The Indonesian government has yet to block an Islamic State video that was posted online five months ago and features a citizen suspected of being one of the top IS figures from Indonesia.
The man in the video, Bahrumsiyah (also known as Abu Muhammad al-Indonesi), has appeared in other pro-IS videos, including one disseminated online in August 2014 that prompted a governmental ban on the Middle Eastern-based extremist group.
As of Wednesday the latest video was still accessible via Google Drive and, according to Indonesian news outlets, appeared online this past August.
Earlier this week, Indonesia’s Ministry of Information and Communications Technology said it had blocked 24 websites disseminating content deemed as promoting radicalism, but not the latest Bahrumsyah video because it was awaiting instructions from police.
“We will block the video based on the police request. So far we don’t have such a request,” ministry spokesman Ismail Cawidu told BenarNews on Wednesday.
The 10-minute, 32-second video was produced and released by al-Hayat, IS’s media wing.
The video shows a clean-shaven Bahrumsyah (pictured) wearing combat fatigues as he speaks to the camera. It also features images of him giving orders to an all-male crowd and dozens taking part in military training at a camp somewhere in Syria, according to experts.
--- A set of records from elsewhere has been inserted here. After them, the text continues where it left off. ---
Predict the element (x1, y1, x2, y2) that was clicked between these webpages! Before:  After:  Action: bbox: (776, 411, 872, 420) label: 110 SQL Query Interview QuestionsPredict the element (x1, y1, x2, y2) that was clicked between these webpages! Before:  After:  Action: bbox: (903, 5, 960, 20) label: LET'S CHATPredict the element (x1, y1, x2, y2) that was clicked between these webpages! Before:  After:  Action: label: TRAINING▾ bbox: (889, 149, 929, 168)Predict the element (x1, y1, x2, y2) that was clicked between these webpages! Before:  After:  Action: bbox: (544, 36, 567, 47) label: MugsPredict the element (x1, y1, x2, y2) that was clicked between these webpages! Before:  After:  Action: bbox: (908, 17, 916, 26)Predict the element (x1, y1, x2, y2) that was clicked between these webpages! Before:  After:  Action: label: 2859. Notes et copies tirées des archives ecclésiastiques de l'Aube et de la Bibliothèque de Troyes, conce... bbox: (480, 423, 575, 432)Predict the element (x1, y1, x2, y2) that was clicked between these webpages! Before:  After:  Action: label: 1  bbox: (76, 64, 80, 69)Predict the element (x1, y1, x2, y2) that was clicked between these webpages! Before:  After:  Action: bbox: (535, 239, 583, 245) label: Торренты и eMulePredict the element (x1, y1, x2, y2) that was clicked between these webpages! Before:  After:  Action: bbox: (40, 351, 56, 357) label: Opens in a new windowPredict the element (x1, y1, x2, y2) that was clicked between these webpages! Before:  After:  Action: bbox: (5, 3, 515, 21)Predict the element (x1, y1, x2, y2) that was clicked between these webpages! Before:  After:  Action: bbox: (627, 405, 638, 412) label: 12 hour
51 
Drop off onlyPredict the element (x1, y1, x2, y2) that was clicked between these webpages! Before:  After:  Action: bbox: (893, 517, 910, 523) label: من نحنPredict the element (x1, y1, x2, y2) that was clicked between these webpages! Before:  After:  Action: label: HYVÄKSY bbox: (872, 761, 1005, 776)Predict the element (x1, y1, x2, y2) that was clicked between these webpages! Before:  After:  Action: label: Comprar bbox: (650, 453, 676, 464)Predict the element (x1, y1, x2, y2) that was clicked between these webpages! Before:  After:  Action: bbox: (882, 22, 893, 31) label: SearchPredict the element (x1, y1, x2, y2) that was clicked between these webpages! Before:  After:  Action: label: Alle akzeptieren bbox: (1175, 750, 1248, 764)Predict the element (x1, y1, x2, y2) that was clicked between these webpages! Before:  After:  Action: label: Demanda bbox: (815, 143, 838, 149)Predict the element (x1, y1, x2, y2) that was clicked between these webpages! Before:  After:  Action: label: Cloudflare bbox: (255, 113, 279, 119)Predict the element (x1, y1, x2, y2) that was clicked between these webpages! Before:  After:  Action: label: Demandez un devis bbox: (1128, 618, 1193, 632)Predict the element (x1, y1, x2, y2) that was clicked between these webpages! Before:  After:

In earlier videos, Bahrumsyah wore a mustache and goatee. Last year, he appeared in an IS propaganda video that showed young boys – including under 10 years old – undergoing military training and indoctrination at a camp.
Who is Bahrumsyah?
The Syria-based Bahrumsyah is one of three Indonesians who have taken on leadership roles within IS, police said.
The other two are Abu Jandal (alias Salim Mubarok Attamimi) and Bahrun Naim, who, according to police, masterminded an IS-claimed attack in Jakarta that killed eight people, including the four men suspected of carrying it out.
All three men are associated with Katibah Nusantara, an IS combat unit whose ranks are made up exclusively of fighters recruited from across the Malay Archipelago.
Bahrumsyah’s name came to light in August 2014, when he appeared in the first IS video.
In the Bahasa-language video, he wore a black turban and outfit and called on his fellow Indonesians to join IS. Five months earlier, he had been seen taking part in a rally at the Hotel Indonesia roundabout in downtown Jakarta, where a number of groups pledged their allegiance to IS.
Born in Bogor, West Java, on July 25, 1984, Bahrumsyah studied at the Syarief Hidayatullah Islamic State University in Ciputat, on Jakarta’s southern outskirts. Campus records show he spent three semesters there, but he dropped out in 2004.
Bahrumsyah is now one of main recruiters for Indonesians who hope to join IS, and he also serves as a point of contact between IS in Raqqah, Syria, and the group’s followers in Indonesia, said Ridlwan Habib, a researcher at the Indonesia Intelligence Institute.
According to information provided by police, 384 Indonesians have gone to Syria or Iraq to join IS, whereas information released by intelligence sources puts that number at more than 800.
Money man?
Last week, National Police chief Gen. Badrodin Haiti told journalists that Bahrumsyah was involved last year in plots by radicals to launch terrorist attacks on Indonesian soil.
According to information obtained through the interrogation of a suspect arrested after the Jan. 14 attack, Bahrsumsyah in 2015 wired Rp. 1 billion (U.S. $72,200) to this suspect, who was supposed to use the cash to buy weapons in the Philippines.
Police said they are trying to determine whether any of the money sent by Bahrumsyah was used to finance the attacks. Earlier, police said that Bahrun Naim had financed the operation through money wired to Indonesia from Syria via Western Union.
Competition with Abu Jandal
According to Ridlwan, Bahrumsyah is involved in a power struggle among the leadership of Katibah Nusantara, particularly with Abu Jandal.
Both men have clashed, he said, over their respective interpretations of the meaning of “good.”
“What is good for them is evil for us,” Ridlwan told BenarNews.
IS’s top brass demoted Abu Jandal after he appeared without their approval in a video in 2014, in which he challenged and threatened the heads of the Indonesian Armed Forces, national police and Densus 88, the police’s elite counter-terrorist unit, Ridlwan said.
In that video, Jandal threatened to “slaughter … one by one” those who opposed the idea of instituting Sharia law in Indonesia nationwide.
A man who hails from Lamongan, East Java, and is known as Siswanto occupies Abu Jandal’s role, Ridlwan said.
Siswanto was a student of Aman Abdurrahman, a militant who was jailed in 2004 for assembling explosives.